But language classes? Tourist information? In France, the proposed law will ban the niqab from streets, public transportation, and public places. (In other words, the French law in particular will do what westerners are always crying that Islamic men do: keep women at home and imprisoned.) The Quebecois and French people pushing for these laws aren’t concerned with safety or identification: they’re trying to cut a whole group of women out of the citizenry for what they believe and how they dress. They’re haters, expressing themselves in a French style.

In the U.S., the hatred takes a different form. One standard criticism of Fakih’s victory is that somehow Arab and/or Muslim women have an advantage (yes, really, that’s what they’re saying) in beauty contests. Fortunately, we have the incisive Ta-Nehisi Coates responding:

Whenever a non-white person succeeds at something that is regarded as the province of whites, there’s some sense that the fix is in.

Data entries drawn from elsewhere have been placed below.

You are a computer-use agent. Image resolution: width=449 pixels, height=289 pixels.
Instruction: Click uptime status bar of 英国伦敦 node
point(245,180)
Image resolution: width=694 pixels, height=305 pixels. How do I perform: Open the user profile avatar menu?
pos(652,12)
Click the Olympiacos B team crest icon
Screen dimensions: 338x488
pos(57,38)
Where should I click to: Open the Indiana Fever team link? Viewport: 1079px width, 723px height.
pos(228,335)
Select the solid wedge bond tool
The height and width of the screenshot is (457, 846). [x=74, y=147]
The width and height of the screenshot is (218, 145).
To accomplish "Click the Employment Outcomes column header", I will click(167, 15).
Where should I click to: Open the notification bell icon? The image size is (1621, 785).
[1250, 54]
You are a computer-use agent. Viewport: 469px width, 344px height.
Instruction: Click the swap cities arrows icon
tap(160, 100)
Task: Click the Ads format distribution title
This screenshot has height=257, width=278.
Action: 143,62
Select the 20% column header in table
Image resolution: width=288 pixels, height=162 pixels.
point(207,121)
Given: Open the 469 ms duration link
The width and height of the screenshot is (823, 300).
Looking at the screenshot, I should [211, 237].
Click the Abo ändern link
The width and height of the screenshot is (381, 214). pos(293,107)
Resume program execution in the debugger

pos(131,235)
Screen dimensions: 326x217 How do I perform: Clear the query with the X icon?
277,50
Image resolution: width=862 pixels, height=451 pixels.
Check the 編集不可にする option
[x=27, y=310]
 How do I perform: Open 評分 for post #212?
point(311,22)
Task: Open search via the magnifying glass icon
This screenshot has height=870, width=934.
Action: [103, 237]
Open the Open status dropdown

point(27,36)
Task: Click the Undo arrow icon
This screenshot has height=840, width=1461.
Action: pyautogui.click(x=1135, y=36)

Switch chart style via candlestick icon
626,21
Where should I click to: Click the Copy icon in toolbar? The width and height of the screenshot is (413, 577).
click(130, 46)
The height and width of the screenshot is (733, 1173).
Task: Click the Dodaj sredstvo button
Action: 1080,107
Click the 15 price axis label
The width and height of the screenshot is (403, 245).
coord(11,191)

The sense that whites are being cheated in favor of non-whites is as old as slavery itself. White Confederates framed the War as an attempt to cheat whites out of their God-given right to subjugate black people. When colored troops hit the field fighting for the Union, and managed to win a few battles, white Confederates reacted with disbelief, the great diarist Kate Stone said.

The point is that the narrative of white supremacy holds victimhood sacred. It paints whites as the truly put-upon class and asserts that non-white success–black, brown, red, yellow and now “Muslim” — is mostly achieved through vile and despicable means. When reality challenges that view, white supremacy simply moves the goal-post. So in the 19th and early 20th century, blacks were thought of as physically inferior to whites. When blacks succeeded in athletics the logic became that blacks’ “animistic” nature gave them an advantage.

It’s come to beauty pageants, folks. These fools are crying about beauty pageants.

By the way, the assertion in Pipes’ article that Muslim women are winning beauty pageants with “surprising frequency”? Not borne out by Google. At all. All I can find is Fakih and lots of articles about beauty pageants in Arabic countries where one can hardly be surprised if Arabic and/or Muslim women win.

What connects these two stories? They’re both about Islamic women, and they’re both about hatred/bias/discrimination. But together they also illustrate an obvious but almost-never-stated fact about Islamic women:

Islamic women are as different from each other, and exhibit as wide a range of behaviors, interests, preferences, skills, and choices as any other group.

Yes, really.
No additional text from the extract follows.